*Saved entries*.

►

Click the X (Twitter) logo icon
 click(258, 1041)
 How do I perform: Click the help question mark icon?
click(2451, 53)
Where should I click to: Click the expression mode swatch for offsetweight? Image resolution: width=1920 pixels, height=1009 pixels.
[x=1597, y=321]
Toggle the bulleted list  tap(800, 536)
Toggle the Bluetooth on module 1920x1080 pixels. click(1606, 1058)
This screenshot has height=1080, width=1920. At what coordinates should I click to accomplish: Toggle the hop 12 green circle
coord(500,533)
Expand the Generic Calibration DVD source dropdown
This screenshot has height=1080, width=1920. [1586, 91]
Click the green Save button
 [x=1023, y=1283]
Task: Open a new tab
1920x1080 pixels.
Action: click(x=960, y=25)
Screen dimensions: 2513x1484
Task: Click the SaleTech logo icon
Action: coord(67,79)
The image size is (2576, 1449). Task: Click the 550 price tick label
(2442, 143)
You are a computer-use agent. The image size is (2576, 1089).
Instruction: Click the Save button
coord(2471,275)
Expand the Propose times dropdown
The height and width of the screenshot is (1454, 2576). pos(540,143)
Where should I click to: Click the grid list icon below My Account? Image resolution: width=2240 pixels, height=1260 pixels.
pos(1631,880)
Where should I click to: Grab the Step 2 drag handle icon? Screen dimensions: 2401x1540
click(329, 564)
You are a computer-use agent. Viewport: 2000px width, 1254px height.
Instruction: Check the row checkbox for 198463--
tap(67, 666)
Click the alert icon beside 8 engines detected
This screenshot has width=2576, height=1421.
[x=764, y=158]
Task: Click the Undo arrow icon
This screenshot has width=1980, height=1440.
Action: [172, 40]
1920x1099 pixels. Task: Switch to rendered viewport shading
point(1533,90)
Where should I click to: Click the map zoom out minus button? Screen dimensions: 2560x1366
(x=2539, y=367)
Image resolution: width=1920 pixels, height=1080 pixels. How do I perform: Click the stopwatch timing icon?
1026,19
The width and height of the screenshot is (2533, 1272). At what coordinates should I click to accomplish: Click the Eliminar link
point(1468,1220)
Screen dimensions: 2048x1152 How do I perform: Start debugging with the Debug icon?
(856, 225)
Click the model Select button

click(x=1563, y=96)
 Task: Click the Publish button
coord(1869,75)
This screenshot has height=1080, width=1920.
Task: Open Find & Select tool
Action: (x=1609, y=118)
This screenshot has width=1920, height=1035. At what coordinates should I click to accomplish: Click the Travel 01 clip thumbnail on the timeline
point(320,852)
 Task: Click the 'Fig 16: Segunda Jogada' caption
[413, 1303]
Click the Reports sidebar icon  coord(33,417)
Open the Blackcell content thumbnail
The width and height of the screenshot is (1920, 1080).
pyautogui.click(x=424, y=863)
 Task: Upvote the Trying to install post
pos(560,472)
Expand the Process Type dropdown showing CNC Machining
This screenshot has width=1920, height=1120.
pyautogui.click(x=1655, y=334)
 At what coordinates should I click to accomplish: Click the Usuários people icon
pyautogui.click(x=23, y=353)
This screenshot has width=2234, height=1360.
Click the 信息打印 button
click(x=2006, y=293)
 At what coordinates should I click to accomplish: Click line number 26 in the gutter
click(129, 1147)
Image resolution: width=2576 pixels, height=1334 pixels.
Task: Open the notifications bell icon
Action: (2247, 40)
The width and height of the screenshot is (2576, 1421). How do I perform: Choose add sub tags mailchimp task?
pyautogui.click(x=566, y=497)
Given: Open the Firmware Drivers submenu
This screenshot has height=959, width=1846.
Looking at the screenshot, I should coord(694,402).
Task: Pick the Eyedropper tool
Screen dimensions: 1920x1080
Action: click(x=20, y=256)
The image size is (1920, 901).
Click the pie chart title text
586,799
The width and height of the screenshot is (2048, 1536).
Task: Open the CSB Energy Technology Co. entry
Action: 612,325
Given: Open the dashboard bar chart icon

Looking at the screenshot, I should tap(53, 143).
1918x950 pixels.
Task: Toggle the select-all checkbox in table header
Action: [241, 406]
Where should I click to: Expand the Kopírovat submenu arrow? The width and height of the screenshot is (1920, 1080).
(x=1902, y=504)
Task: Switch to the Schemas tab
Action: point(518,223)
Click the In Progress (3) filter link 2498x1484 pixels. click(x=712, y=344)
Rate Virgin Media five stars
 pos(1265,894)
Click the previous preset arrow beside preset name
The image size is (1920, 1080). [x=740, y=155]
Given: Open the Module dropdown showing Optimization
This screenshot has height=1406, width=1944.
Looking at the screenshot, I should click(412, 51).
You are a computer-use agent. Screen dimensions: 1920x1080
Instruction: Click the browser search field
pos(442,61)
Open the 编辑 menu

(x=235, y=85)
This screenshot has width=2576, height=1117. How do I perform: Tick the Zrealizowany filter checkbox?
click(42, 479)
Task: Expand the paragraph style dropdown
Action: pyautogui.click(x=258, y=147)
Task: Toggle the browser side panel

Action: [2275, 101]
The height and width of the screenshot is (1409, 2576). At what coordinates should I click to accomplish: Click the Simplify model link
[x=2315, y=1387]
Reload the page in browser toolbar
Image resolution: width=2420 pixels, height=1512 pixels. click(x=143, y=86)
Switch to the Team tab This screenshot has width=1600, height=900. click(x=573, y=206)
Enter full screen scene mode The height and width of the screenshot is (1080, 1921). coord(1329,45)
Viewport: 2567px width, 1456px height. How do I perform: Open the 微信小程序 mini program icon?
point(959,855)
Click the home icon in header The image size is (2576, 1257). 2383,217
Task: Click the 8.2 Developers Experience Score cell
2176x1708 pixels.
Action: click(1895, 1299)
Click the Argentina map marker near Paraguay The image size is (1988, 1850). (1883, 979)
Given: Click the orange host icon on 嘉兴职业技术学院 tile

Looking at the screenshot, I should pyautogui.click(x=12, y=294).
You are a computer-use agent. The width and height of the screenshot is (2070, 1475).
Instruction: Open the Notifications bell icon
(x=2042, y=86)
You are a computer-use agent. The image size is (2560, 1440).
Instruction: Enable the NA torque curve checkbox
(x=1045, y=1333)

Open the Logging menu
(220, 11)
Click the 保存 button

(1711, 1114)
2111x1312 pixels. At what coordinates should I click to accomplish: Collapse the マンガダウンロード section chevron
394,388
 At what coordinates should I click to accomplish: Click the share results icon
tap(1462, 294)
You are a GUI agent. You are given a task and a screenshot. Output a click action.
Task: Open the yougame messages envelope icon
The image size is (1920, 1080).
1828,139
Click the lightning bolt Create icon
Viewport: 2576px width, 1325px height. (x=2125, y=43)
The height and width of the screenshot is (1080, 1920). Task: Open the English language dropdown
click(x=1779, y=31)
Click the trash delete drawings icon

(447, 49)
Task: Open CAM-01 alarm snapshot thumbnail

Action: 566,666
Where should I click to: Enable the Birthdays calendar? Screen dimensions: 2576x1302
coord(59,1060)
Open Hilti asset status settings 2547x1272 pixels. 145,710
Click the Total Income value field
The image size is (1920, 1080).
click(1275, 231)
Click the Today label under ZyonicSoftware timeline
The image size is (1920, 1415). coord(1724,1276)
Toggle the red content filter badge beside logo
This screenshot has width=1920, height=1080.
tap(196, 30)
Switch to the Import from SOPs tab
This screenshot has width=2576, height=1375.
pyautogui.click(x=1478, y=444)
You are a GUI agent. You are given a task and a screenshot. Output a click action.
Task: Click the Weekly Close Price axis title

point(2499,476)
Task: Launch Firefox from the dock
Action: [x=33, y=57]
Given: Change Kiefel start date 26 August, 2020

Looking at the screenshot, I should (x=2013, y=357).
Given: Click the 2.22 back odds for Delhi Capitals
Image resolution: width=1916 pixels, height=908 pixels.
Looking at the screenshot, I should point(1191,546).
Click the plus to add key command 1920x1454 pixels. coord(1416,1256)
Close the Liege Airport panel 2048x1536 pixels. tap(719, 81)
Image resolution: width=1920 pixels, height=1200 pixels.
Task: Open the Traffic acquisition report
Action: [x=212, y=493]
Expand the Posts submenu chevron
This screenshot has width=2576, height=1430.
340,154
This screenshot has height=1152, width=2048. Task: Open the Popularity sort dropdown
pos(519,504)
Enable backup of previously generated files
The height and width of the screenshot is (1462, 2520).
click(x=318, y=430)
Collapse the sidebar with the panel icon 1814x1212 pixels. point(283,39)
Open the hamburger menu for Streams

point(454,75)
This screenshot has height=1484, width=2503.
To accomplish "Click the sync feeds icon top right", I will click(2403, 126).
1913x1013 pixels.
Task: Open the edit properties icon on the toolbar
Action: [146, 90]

◄

*ABOUT THIS TASK*. Copy, character for character, the lines from the line that holds "This screenshot has height=1152, width=2048." through the final line of the records above.

*RESPONSE AREA*.
This screenshot has height=1152, width=2048. Task: Open the Popularity sort dropdown
pos(519,504)
Enable backup of previously generated files
The height and width of the screenshot is (1462, 2520).
click(x=318, y=430)
Collapse the sidebar with the panel icon 1814x1212 pixels. point(283,39)
Open the hamburger menu for Streams

point(454,75)
This screenshot has height=1484, width=2503.
To accomplish "Click the sync feeds icon top right", I will click(2403, 126).
1913x1013 pixels.
Task: Open the edit properties icon on the toolbar
Action: [146, 90]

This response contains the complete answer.